• J. Gastrointest. Surg. · Sep 2009

    Diagnostic accuracy of C-reactive protein for intraabdominal infections after colorectal resections.

    • Hartwig Kørner, Hans Jørgen Nielsen, Jon Arne Søreide, Bjørn S Nedrebø, Kjetil Søreide, and Jens C Knapp.
    • Department of Surgery, Stavanger University Hospital, Stavanger, Norway. hartwig.korner@kir.uib.no
    • J. Gastrointest. Surg. 2009 Sep 1;13(9):1599-606.

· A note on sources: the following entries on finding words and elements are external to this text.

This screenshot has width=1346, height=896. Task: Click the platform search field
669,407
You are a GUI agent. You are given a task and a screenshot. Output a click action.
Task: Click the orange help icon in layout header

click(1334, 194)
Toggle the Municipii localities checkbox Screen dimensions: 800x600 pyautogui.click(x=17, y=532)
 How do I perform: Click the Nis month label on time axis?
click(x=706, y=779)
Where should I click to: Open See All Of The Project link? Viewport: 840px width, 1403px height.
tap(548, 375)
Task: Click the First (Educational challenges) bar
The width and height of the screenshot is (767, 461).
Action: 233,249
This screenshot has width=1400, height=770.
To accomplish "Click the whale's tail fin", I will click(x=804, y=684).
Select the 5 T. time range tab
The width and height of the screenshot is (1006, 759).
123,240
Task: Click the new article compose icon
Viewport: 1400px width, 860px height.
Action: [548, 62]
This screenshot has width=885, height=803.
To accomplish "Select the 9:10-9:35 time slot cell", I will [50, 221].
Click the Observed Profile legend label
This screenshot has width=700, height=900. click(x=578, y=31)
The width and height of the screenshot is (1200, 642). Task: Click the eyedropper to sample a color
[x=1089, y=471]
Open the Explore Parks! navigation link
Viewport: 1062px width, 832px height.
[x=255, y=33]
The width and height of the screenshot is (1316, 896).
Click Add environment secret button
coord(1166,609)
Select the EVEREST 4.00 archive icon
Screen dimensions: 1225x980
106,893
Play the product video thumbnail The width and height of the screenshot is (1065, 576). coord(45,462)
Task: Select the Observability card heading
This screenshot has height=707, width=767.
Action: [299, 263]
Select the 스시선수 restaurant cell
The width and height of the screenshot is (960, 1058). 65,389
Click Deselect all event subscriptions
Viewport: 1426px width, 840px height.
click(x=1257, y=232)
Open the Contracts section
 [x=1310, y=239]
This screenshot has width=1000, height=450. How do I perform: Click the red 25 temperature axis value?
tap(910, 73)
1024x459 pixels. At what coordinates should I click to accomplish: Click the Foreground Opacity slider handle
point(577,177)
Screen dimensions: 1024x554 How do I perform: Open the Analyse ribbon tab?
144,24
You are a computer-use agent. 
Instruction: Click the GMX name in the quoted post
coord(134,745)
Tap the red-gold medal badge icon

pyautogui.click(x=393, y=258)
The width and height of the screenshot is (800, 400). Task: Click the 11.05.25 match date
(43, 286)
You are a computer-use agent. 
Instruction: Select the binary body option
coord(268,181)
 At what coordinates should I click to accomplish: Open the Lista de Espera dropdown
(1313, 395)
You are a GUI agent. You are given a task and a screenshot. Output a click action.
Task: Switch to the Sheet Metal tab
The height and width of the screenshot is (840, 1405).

    BackgroundIntraabdominal infections are caused mainly by anastomotic leaks and represent a serious complication. Diagnosis is usually made when patients become critically ill. Though inflammatory markers, including C-reactive protein (CRP) and white blood count (WBC), may contribute to an early diagnosis, their clinical roles remain unclear. The diagnostic accuracy of continuous tests depends on the choice of cut-off values. We analyzed the diagnostic accuracy of serial CRP and WBC measurements to detect infectious complications after colorectal resections.Patients And MethodsThe CRP and WBC were routinely measured postoperatively in 231 consecutive patients undergoing colorectal resection. Clinical outcome was registered with regard to postoperative complications. The diagnostic accuracy of CRP and WBC was analyzed by receiver operating characteristics (ROC) curve analysis with intra- and extraabdominal infectious complications as the outcome.ResultsIncreased CRP levels on postoperative day (POD) 3 were associated with intraabdominal infections. The best cut-off value was 190 (sensitivity, 0.82; specificity, 0.73). The area under the ROC curve was 0.82. On POD 5 and 7, the diagnostic accuracy of CRP was similar.ConclusionSerial CRP measurements are helpful for detecting intraabdominal infections after colorectal resection. Persistently elevated CRP values after POD 3 should be investigated for intraabdominal infection.